Is there a solution to this or another way of importing files?

hello @ritwik1999 . That’s an unusual behaviour. Do you have the adequate indexes configured?

Yep. So just after importing the nodes, I create indices for all the node types on one of their properties. Even then I am not able to import the relationship files.

I see. Is there any possibility that we can go into the query and the indexes you have set up. Do you have any additional information on what’s the LOAD CSV query and what indexes have you configured so far?

So these are the queries generated for each file.

After importing the node files and before importing the edges files, I am creating an index of each node type. Each node csv has a ‘key’ column, and I am using that column to create the indices.

can you show the results of “EXPLAIN load csv from …” (but only of 1 relationship file)

Are all the csv lines unique? If yes, you can do MATCH CREATE instead of MATCH and MERGE, which will possibly decrease the time.
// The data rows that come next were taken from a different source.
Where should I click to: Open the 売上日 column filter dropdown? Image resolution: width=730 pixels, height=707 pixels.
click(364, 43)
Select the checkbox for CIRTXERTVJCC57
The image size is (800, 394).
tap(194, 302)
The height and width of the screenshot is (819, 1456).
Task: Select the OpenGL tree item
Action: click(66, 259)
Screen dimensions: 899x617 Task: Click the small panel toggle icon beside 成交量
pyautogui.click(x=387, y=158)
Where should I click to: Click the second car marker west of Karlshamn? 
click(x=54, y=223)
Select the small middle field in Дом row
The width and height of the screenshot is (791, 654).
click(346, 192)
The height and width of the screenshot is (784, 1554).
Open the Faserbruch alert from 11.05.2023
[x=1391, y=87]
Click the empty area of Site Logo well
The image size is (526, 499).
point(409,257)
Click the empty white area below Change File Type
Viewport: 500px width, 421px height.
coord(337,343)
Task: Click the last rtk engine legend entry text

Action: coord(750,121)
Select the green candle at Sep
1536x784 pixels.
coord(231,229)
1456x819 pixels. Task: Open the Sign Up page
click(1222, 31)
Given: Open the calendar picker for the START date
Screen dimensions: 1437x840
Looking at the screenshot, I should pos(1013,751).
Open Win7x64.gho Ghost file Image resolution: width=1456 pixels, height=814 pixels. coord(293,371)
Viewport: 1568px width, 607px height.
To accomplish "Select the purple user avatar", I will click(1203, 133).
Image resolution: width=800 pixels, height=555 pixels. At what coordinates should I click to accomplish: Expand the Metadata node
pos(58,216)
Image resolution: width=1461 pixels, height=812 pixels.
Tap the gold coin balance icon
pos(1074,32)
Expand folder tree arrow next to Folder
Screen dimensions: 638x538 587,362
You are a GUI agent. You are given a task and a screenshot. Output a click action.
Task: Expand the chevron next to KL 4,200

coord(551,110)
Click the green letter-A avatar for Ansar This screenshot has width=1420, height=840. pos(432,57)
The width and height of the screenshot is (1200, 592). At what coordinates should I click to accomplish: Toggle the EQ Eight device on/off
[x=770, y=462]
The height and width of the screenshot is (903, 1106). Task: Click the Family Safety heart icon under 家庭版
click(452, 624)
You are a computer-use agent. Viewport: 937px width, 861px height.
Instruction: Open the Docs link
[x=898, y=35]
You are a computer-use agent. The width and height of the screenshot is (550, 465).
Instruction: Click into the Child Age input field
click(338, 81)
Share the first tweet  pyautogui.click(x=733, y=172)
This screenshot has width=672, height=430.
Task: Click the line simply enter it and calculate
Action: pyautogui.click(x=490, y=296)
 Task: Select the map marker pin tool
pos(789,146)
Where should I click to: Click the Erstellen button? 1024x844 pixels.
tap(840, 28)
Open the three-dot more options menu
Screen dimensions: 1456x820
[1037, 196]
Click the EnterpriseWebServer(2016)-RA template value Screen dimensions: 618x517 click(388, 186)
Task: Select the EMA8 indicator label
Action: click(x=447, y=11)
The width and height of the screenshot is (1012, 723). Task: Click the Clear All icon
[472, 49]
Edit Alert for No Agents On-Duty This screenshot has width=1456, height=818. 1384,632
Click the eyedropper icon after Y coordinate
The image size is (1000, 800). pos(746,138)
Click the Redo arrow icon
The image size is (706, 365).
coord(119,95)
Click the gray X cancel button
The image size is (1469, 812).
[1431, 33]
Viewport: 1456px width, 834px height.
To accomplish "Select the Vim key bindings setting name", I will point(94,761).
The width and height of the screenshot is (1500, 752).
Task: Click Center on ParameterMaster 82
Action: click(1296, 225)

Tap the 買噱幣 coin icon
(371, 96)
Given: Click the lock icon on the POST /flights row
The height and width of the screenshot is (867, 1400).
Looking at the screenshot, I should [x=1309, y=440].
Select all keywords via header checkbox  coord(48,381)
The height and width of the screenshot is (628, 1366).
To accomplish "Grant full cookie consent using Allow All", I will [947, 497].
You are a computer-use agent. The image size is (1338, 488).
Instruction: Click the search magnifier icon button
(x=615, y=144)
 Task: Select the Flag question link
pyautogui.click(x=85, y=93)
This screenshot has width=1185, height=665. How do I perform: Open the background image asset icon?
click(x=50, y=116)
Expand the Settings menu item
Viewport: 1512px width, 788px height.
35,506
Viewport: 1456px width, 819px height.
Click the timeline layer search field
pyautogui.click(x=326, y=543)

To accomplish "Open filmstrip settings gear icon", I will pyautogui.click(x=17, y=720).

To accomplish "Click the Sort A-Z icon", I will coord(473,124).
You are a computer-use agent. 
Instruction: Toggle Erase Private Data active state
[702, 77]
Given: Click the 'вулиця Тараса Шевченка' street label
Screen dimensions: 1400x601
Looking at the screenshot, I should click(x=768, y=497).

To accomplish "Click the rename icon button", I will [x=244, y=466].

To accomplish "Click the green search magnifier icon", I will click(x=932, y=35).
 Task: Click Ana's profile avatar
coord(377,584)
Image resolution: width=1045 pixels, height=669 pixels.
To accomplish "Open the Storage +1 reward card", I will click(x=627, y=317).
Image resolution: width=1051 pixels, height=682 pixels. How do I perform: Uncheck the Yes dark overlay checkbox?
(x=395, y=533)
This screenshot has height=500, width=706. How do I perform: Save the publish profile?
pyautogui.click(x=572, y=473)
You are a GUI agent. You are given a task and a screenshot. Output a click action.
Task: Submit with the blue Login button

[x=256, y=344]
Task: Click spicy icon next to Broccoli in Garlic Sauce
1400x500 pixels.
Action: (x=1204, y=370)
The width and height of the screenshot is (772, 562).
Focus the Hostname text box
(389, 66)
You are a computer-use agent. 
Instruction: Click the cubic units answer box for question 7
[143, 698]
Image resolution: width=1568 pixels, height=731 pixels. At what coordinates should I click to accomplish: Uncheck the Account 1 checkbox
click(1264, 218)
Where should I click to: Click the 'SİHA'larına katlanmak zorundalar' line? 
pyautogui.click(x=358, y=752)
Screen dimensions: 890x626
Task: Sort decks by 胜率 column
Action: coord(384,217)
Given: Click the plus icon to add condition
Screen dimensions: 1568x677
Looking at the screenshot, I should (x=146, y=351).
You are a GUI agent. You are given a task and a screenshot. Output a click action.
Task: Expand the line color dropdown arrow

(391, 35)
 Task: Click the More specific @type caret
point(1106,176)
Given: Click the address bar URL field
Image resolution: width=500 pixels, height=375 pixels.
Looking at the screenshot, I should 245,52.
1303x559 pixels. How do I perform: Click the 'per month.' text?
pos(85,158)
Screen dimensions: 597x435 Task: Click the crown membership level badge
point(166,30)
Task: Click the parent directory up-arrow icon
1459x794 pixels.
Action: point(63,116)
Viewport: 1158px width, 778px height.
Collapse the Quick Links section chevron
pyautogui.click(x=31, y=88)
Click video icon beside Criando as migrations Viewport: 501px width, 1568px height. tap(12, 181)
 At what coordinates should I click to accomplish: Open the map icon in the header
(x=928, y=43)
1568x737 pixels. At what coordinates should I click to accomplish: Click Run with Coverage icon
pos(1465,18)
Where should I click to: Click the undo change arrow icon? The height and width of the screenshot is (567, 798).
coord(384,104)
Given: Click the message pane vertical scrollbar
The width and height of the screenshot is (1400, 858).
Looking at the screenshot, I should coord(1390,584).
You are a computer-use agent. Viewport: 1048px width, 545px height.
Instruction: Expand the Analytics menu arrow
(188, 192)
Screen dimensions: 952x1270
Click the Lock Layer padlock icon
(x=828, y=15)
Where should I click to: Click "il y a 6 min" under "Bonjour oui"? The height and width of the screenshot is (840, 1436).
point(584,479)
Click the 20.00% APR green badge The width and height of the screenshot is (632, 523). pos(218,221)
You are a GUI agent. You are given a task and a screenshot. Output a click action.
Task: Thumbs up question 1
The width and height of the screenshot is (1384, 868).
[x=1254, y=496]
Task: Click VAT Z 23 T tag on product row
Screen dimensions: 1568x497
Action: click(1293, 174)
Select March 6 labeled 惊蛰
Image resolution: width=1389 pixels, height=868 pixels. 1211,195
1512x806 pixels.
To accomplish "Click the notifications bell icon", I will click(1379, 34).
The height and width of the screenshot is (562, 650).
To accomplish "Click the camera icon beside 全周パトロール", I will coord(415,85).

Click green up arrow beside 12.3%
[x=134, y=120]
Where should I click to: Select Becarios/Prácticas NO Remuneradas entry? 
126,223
All the rows should be unique because of the key column, but I am using Merge because later I am deleting 100 nodes, and then I want to insert the relations for those nodes.

Anyhow I changed to CREATE from MERGE. Even now I am 40 minutes in and not one single file has been able to get imported.

Hello, is it a possibility that you send the files to josip.mrden@memgraph.io so I can check it out and see what’s going on?

I have shared the link.

I see. It seems that merge has been a bit troublesome for inserts. We’ll try to improve it by the v2.7.1 because we already have some performance issues with using MERGE.

Have you tried running it with analytics mode?

So what can be done to improve the runtime?
And what is analytics mode?

Analytics mode disables MVCC in the database and is meant to be used during bulk import like these workloads you’re having.


// bulk import


// after this you have all your acid guarantees back.

So I tried getting time for each relationship line using this:

It’s 0.12 s on an average per line with or without Analytics mode.
The whole file took 2627 minutes to run. I don’t know what else to do.

Your queries seem correct, but the execution time is horrible. A few questions on my mind:

  • How do you run Memgraph? Is it native on Linux or Docker or something else?
  • Is Memgraph deployed on the same machine as the client code?
  • Could you print the query summary because it contains the execution time observed from Memgraph’s perspective? It would be interesting to see what’s that time.
  • Maybe there is some issue on the Python layer, did you maybe try running the same query from Memgraph Lab?

Hello @ritwik1999, your comments.csv sample looks like this

1.37439E+12,2011-09-19T19:54:40.331+00:00,,Internet Explorer,thanks,6,8.79609E+12,77,1.23695E+12,UNKWN

It seems that the key column is not full as it is shortened with the exponent (e.g. E+12). It might be causing issues and creating supernodes, as well as some nodes then having same keys which should be distinct. Is this a wanted behaviour?

When I loaded the commentsHasTag.csv, it created me 10M edges instead of 1M since there is that many rows in the csv. Could that be the first issue we need to solve in order to resolve the import?

I run memgraph on a remote server using docker.
I had uploaded the result of ‘EXPLAIN LOAD CSV…’ in the comments of this post; you can check that out.
I tried running a simple query on memgraph lab, but trying to setup memgraph lab with the server was even more horrible. It was lagging a lot.